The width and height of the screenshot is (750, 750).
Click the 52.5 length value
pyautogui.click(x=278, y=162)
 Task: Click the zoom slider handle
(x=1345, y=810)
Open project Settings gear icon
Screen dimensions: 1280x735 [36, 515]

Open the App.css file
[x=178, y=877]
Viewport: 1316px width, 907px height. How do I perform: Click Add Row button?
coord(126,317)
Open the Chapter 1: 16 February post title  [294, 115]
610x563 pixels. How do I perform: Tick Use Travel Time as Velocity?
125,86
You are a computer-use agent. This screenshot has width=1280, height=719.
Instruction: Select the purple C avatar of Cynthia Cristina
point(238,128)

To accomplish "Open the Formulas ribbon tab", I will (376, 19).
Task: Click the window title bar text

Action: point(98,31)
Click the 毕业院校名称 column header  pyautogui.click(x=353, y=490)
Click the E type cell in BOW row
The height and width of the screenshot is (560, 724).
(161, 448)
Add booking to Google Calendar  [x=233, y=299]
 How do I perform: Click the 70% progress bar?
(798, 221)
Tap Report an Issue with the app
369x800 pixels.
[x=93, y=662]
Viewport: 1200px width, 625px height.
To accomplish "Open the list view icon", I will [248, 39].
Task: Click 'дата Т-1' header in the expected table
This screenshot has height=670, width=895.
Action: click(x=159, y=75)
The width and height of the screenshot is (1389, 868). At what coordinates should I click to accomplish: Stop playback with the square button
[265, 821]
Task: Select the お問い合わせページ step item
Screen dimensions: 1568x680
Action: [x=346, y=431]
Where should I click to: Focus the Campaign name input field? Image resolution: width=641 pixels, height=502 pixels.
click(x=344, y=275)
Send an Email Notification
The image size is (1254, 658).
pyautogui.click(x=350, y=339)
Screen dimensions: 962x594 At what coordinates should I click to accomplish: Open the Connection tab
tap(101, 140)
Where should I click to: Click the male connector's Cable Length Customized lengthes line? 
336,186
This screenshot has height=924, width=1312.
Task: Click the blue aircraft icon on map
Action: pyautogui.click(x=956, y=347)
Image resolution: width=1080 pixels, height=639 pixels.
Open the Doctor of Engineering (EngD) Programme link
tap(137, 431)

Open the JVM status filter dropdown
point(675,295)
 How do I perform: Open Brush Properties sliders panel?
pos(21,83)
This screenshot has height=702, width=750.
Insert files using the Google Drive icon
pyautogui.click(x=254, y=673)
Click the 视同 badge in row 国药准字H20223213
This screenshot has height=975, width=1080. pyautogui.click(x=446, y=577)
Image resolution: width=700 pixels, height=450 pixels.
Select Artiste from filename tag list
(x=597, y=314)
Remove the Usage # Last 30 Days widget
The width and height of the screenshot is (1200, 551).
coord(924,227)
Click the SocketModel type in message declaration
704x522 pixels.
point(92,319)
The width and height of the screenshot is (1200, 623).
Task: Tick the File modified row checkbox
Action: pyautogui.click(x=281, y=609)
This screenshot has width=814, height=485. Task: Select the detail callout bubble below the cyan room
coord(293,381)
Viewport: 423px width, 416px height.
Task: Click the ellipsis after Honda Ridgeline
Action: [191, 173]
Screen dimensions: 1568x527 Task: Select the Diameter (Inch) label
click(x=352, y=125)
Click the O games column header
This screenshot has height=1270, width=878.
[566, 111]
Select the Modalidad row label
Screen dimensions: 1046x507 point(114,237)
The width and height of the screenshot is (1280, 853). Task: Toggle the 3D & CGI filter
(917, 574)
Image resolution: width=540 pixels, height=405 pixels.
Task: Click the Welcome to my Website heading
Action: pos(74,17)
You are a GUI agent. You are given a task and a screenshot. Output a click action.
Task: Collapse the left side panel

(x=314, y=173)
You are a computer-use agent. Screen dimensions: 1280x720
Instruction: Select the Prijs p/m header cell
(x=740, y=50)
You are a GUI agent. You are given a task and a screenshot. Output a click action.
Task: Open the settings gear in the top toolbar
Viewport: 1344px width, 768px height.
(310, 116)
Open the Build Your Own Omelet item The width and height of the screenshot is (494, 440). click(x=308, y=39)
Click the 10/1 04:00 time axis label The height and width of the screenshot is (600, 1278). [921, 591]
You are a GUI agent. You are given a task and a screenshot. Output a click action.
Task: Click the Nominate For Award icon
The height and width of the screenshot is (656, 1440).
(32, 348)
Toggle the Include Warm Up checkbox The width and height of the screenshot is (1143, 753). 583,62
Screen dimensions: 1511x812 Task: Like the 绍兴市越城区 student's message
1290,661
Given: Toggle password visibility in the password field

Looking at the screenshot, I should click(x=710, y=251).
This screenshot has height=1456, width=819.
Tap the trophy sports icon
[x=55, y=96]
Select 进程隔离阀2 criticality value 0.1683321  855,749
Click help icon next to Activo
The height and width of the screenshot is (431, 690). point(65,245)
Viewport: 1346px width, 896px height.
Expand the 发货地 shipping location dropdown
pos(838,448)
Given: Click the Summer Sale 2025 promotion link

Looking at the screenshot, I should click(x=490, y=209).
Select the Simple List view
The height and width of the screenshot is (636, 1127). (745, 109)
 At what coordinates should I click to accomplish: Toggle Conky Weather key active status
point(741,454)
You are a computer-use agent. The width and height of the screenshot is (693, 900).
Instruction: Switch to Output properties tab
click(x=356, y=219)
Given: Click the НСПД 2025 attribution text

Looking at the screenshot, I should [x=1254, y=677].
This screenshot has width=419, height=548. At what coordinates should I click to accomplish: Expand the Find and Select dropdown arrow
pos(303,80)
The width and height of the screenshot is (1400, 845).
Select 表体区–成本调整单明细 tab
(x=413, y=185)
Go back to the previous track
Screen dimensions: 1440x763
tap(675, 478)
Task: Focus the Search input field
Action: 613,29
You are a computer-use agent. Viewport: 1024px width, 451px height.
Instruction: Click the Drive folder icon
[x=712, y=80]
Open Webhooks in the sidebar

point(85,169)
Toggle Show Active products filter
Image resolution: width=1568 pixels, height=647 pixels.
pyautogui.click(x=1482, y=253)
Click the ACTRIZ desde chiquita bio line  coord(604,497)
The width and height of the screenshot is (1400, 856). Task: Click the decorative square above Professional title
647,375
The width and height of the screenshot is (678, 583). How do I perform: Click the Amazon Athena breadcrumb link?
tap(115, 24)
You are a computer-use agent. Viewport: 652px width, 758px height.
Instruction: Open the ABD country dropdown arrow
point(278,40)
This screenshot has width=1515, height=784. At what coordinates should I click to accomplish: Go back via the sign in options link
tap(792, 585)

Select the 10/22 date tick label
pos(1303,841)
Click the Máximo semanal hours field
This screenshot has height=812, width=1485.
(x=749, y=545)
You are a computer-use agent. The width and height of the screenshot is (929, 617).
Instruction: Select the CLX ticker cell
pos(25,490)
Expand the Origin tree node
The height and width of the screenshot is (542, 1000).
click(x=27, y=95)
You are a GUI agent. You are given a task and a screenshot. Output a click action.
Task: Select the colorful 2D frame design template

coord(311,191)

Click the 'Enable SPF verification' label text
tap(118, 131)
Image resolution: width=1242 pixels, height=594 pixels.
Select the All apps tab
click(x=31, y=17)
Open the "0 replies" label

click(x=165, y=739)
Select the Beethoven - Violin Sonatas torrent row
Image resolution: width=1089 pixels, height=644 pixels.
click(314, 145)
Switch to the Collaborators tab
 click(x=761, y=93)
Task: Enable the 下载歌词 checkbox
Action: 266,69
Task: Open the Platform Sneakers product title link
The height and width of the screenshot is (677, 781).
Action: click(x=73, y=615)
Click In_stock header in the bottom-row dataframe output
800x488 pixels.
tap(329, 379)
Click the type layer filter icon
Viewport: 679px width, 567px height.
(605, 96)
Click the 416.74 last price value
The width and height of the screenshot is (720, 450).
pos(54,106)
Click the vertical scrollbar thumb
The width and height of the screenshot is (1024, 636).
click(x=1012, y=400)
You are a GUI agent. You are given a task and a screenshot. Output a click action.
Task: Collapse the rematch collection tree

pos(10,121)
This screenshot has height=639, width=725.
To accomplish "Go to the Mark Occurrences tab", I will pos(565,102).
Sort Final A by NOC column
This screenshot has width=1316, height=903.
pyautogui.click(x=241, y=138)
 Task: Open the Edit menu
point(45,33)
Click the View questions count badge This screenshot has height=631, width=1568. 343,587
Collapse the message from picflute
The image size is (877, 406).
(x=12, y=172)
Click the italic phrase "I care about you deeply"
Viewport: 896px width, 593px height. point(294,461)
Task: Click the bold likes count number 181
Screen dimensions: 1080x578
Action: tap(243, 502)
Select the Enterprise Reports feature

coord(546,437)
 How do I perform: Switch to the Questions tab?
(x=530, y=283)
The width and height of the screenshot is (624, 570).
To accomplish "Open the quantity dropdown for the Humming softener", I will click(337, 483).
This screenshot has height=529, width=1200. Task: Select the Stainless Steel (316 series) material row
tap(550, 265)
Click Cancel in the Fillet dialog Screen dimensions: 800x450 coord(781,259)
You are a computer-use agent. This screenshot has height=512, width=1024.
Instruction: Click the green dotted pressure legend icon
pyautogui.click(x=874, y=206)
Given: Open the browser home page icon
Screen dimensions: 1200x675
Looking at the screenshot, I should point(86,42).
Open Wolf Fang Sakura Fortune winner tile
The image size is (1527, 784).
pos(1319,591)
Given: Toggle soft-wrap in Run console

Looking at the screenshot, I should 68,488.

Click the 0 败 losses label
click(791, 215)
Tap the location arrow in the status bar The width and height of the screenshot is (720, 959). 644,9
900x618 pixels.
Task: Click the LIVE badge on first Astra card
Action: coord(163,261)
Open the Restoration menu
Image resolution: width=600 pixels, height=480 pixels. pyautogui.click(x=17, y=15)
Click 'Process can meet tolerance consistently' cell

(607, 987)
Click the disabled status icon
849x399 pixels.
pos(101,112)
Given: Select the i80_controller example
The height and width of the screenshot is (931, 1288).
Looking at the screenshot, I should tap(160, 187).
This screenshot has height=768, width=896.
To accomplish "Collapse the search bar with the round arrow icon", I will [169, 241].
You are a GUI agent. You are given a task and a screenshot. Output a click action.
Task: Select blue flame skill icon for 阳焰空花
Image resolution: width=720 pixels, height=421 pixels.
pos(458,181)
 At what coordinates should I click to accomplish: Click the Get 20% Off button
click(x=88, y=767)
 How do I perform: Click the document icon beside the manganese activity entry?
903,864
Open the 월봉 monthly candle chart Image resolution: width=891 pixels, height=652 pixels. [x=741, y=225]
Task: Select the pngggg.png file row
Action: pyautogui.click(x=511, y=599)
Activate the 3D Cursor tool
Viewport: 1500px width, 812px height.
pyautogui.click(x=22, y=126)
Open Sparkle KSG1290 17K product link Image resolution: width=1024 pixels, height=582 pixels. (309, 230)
====
# WHAT IS EXPECTED
All lines of the entries containing the string "column" must be shown in full.

# RESULT OF THIS EXERCISE
Click the 毕业院校名称 column header  pyautogui.click(x=353, y=490)
Click the O games column header
Sort Final A by NOC column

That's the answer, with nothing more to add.